Collected data entries:

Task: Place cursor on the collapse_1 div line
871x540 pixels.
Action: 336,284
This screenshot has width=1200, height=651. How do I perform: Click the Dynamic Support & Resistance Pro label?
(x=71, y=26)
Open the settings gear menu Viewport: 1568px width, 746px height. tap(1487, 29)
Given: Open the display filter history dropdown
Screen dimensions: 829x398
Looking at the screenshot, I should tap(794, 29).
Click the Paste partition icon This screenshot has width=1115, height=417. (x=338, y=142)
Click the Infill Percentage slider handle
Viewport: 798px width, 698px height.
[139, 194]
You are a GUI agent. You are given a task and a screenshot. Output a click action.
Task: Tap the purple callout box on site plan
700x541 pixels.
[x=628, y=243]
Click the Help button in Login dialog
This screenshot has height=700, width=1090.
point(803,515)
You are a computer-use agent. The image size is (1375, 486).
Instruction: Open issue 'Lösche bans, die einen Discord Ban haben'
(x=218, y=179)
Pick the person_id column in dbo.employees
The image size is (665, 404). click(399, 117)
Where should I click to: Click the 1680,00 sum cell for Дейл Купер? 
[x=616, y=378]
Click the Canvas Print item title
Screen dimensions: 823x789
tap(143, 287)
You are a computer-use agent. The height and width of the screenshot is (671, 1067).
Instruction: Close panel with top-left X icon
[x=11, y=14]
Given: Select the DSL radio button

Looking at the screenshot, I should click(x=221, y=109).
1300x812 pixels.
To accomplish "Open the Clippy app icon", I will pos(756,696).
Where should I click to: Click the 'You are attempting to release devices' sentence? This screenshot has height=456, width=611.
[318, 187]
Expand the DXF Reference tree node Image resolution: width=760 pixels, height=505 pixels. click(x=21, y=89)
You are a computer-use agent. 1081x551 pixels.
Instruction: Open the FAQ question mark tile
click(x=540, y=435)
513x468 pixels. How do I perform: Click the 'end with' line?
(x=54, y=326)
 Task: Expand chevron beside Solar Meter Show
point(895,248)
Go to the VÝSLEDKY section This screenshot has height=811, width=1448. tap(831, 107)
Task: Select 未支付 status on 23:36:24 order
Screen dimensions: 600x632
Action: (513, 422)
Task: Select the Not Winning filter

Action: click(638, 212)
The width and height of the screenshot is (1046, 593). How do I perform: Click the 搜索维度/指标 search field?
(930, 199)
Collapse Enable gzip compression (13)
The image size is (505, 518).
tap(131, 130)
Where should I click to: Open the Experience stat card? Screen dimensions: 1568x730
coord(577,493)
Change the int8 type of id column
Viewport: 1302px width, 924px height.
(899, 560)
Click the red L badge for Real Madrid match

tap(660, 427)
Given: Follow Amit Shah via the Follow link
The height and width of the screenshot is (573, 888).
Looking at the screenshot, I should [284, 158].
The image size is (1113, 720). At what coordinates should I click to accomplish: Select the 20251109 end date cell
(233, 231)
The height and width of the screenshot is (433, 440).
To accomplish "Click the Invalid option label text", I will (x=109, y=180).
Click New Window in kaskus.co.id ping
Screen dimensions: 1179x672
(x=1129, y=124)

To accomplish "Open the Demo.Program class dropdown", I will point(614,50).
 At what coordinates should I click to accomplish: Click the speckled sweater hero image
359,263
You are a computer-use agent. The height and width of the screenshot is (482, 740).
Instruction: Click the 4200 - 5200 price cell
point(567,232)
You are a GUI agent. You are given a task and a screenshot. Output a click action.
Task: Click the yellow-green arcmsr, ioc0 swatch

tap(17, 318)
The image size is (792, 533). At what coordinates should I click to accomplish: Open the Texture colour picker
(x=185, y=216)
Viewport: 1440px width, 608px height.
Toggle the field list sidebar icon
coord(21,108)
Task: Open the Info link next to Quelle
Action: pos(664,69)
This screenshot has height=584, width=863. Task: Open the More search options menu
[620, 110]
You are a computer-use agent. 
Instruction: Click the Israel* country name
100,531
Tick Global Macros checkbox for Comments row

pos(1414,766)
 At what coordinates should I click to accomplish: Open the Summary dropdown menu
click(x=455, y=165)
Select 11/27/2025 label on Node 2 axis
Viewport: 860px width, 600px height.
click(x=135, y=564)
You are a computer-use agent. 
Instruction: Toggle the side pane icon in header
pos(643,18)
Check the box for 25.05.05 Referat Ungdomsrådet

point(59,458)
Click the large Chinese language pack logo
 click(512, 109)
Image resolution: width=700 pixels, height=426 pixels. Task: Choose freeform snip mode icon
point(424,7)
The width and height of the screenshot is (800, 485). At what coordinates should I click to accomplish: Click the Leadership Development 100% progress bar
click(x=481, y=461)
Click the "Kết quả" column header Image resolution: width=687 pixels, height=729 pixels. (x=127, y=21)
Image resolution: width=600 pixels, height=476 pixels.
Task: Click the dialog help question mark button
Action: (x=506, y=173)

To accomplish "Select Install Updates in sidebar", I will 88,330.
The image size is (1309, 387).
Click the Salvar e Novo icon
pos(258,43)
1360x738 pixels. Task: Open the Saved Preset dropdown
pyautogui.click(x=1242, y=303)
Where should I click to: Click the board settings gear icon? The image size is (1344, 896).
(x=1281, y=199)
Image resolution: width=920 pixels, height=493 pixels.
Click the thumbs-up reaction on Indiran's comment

> **Task goal**
The span to give again runs from the line with "The width and height of the screenshot is (800, 485)." through the last line of the records above; reproduce it exactly and nothing more.

> **Exercise result**
The width and height of the screenshot is (800, 485). At what coordinates should I click to accomplish: Click the Leadership Development 100% progress bar
click(x=481, y=461)
Click the "Kết quả" column header Image resolution: width=687 pixels, height=729 pixels. (x=127, y=21)
Image resolution: width=600 pixels, height=476 pixels.
Task: Click the dialog help question mark button
Action: (x=506, y=173)

To accomplish "Select Install Updates in sidebar", I will 88,330.
The image size is (1309, 387).
Click the Salvar e Novo icon
pos(258,43)
1360x738 pixels. Task: Open the Saved Preset dropdown
pyautogui.click(x=1242, y=303)
Where should I click to: Click the board settings gear icon? The image size is (1344, 896).
(x=1281, y=199)
Image resolution: width=920 pixels, height=493 pixels.
Click the thumbs-up reaction on Indiran's comment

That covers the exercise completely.